(Fuego)
La niña se agarra con fuerza a la mano del
bombero. Inclina la cabeza y mira arrobada al hombre con uniforme y casco que
la sube a lo alto de la escalera para llegar a la cima de la torre y desde allí
ayudarla a bajar, bien sujeta, deslizándose por la barra vertical hasta la
planta baja, de donde vienen.
En el patio de la Central de Bomberos, un
camión derrama espuma; un puñado de niños se lanza a ella y desaparece como en
una piscina. En otra esquina tres o cuatro chicos agarran con fuerza una
manguera para mantenerse en pie y que la presión del agua no se los lleve a
rastras.
—Me gusta este día —dice el sargento mientras
se cambia de ropa con rapidez— pero me voy haciendo mayor: estoy agotado. Estos
niños no paran y todo lo tocan aunque les digas que pueden hacerse daño. Date
prisa, tenemos trabajo y va a ser duro, el incendio es en el monte por la zona
de Boltaña.
...
Hace ya varias noches que las mesas de las
terrazas están negras debido al polvo oscuro que no se sabe de dónde viene. Hay
que limpiarlas cada diez minutos. El grupo de veraneantes toma la última
cerveza cuando alguien dice:
—Vaya puesta de sol, con lo tarde que es y
aún se ve rojo
— ¿A estas horas? hace un rato que se puso el
sol, me parece que eso ¡Es un incendio!
De pronto el pueblo está en pie de guerra, la
Guardia Civil circula de un lado a otro llamando a todos los voluntarios,
después de dar la alarma al retén de bomberos más próximo al pueblo. La
curiosidad y quizá poder ayudar empuja a los jóvenes a subir carretera arriba
pensando que el fuego no está cerca. A mitad de camino los civiles les prohíben
el paso. Quédense aquí, es peligroso, dicen. Aparcados en el borde del camino
ven llegar a los bomberos. Parecen poca cosa estos hombres frente al calor y al
ruido pavoroso de las llamas, saltando de árbol en árbol como saetas disparadas
por un gigante. Es aterrador. El aire huele a madera abrasada y aún estando
lejos se escuchan las voces de los bomberos gritándose órdenes y advertencias,
son sombras oscuras contra el rojo del fuego, corren de un lado a otro echando
agua y segando maleza para hacer cortafuegos que impidan que se propague el
incendio. Todo parece inútil.
— ¡Necesitamos más gente! — Grita entonces el
sargento
— Los demás están atendiendo otro servicio, señor
...
Pere y sus amigos dejan Boltaña con la
intención de pasar por Fanlo y luego adentrarse en el Cañón de Añisclo. Es un
lugar mágico, increíble. El camino brota pegado a la montaña, apenas cabe el
coche, a un lado la roca, al otro las aguas turbulentas del río Bellós. Está
prohibido aparcar, así que van despacio para poder hacer algunas fotografías.

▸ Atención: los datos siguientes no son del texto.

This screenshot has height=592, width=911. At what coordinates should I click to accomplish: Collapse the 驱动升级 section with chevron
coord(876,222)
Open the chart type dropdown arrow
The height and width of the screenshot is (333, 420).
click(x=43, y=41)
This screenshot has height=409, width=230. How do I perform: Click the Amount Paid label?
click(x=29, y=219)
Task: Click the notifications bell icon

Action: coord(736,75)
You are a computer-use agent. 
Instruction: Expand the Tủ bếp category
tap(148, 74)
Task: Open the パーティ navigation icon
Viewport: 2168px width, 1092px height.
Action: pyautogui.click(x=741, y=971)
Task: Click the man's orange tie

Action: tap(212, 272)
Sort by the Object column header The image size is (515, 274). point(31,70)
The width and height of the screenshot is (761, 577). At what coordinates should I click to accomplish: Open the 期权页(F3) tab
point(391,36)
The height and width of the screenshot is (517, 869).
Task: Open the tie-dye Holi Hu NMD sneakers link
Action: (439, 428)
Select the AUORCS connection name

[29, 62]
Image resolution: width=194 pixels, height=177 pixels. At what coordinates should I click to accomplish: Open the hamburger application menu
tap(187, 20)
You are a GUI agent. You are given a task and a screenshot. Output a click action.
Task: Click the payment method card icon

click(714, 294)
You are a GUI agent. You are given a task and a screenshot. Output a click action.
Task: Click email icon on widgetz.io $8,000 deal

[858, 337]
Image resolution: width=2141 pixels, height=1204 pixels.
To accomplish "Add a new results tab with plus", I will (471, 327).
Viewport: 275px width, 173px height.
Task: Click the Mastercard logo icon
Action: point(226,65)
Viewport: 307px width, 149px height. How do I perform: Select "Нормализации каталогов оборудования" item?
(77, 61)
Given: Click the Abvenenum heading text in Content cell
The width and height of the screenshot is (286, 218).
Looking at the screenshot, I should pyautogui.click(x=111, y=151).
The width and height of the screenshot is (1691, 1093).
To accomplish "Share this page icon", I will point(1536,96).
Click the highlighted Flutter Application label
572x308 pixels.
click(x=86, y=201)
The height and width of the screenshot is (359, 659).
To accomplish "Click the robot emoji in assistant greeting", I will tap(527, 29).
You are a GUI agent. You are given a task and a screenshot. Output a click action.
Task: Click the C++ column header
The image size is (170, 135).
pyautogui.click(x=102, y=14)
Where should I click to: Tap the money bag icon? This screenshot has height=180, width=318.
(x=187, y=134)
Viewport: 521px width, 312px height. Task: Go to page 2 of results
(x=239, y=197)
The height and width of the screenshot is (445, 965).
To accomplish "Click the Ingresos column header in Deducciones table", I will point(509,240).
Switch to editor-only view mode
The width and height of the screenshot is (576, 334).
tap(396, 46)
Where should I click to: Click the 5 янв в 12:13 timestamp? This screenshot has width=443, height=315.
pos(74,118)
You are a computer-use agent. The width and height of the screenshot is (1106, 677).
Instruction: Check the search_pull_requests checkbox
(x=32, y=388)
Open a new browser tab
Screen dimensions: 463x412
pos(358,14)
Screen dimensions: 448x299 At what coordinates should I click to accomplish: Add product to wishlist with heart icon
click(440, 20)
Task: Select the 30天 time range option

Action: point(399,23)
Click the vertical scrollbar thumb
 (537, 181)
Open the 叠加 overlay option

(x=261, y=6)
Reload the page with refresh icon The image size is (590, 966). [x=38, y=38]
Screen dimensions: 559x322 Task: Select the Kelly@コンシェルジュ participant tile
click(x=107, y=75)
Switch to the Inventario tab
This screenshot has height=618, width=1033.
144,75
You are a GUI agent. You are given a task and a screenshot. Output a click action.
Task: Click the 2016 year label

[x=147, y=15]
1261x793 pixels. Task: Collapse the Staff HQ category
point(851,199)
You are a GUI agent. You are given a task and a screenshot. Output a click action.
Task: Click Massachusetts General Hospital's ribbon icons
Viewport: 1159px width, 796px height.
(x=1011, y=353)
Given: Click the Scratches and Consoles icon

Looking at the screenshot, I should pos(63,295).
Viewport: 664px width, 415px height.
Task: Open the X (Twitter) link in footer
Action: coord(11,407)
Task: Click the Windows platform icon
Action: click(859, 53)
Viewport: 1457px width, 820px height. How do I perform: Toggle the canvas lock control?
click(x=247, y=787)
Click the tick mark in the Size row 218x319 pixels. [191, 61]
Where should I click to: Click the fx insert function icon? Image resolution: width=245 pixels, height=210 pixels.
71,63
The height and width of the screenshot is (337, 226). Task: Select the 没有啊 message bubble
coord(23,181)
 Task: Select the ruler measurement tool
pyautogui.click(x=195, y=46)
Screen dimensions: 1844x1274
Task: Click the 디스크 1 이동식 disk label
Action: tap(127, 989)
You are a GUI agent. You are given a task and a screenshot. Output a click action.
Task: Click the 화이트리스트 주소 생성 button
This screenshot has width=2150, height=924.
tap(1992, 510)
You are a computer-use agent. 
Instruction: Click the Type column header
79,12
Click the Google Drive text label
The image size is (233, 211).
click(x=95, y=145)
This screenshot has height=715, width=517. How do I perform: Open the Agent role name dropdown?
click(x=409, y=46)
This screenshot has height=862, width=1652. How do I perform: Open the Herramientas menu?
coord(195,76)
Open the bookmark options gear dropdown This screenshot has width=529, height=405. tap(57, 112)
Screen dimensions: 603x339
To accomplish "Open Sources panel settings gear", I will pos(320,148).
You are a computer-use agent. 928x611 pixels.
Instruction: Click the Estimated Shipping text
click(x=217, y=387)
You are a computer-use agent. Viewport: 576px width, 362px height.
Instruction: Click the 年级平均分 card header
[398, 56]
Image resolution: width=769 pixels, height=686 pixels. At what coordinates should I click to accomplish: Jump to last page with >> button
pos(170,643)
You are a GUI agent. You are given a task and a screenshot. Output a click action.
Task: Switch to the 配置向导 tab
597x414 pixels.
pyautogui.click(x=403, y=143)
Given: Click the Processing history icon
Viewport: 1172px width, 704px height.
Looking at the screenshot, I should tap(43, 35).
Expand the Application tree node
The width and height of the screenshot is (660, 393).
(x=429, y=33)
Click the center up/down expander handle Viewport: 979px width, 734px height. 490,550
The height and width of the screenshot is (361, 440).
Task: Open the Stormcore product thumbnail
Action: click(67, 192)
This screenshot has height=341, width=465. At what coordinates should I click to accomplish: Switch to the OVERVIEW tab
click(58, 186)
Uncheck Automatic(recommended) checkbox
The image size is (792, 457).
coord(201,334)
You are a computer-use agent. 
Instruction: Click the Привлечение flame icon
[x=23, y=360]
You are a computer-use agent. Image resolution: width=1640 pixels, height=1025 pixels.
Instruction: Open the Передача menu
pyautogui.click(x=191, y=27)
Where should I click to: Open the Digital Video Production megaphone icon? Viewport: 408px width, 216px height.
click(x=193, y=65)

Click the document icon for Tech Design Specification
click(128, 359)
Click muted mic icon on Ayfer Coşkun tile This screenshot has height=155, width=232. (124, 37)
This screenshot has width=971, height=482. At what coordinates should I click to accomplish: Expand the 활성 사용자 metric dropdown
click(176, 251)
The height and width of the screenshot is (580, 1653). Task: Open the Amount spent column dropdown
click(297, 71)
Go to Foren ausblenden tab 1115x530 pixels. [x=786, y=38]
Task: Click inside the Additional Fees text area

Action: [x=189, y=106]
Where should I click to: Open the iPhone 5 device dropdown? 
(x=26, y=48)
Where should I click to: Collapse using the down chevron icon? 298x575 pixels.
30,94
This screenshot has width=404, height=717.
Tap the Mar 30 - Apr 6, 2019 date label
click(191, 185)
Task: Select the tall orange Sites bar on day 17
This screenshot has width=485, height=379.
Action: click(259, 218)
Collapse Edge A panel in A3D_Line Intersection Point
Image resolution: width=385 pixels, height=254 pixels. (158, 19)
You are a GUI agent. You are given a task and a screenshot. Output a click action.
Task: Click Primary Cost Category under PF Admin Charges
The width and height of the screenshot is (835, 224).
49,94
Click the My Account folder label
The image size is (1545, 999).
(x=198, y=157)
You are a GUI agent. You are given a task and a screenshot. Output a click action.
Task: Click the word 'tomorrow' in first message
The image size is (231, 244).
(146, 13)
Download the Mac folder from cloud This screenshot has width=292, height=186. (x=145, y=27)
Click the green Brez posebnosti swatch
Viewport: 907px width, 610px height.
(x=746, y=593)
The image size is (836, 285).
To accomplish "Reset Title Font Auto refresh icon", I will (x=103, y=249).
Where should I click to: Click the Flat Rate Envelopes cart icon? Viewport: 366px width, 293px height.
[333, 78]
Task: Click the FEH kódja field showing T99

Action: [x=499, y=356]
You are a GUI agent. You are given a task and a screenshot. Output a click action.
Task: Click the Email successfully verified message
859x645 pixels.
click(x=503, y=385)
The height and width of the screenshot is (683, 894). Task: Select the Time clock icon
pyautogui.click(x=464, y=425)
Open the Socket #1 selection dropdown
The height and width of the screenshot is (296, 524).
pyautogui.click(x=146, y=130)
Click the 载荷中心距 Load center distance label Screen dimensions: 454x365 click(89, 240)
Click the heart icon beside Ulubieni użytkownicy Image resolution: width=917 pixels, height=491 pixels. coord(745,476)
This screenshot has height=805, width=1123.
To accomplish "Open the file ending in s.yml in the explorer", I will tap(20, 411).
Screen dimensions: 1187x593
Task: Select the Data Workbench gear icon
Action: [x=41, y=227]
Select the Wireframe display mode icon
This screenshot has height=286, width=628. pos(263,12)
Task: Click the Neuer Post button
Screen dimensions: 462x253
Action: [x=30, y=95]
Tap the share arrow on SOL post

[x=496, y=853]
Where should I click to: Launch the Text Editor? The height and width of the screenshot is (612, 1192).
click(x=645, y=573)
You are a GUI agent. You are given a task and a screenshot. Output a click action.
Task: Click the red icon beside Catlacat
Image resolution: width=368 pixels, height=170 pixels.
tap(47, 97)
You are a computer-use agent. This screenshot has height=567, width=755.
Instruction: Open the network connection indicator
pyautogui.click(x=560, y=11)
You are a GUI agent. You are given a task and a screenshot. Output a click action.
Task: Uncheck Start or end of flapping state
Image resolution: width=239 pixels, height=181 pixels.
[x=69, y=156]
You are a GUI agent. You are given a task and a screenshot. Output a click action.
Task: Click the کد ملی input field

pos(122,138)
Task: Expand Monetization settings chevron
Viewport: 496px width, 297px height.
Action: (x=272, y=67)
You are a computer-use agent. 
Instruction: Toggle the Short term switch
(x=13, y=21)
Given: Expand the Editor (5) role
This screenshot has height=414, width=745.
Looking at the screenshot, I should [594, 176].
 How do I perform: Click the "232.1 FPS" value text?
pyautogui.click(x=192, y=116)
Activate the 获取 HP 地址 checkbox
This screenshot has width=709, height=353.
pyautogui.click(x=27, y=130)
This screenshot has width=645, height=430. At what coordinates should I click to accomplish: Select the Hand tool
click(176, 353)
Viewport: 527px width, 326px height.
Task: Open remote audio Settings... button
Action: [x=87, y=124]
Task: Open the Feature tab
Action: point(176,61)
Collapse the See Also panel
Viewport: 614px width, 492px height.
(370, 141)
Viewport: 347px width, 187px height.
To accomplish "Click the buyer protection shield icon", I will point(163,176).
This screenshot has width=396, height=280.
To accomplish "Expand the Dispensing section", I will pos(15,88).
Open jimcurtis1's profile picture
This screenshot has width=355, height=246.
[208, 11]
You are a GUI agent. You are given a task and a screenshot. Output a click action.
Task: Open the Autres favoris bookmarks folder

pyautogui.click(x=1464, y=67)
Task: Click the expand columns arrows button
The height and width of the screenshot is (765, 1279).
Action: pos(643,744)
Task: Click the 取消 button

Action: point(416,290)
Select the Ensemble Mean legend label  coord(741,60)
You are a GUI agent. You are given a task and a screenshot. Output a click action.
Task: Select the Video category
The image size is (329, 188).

Es maravilloso, no se ve a nadie, solo la naturaleza, algún aguilucho
sobrevolando la cima y el ruido del agua brava del río. Alguien viene por detrás y les pide paso tocando la
bocina. Pere se sobresalta, pisa el acelerador apurado y el coche cae al río.
La pequeña
camioneta de los bomberos llega por fin, la espera ha sido larga y penosa
temiendo que la fuerza del agua arrastre el coche corriente abajo. Con el
cortachapas consiguen abrir una de las puertas y los sacan en seguida. No ha
sido nada grave, pero el coche quedará allí hasta que puedan venir a recogerlo.
Ni siquiera
pueden darles las gracias.
— Tenemos
prisa, hay un terrible incendio en Boltaña y nos necesitan.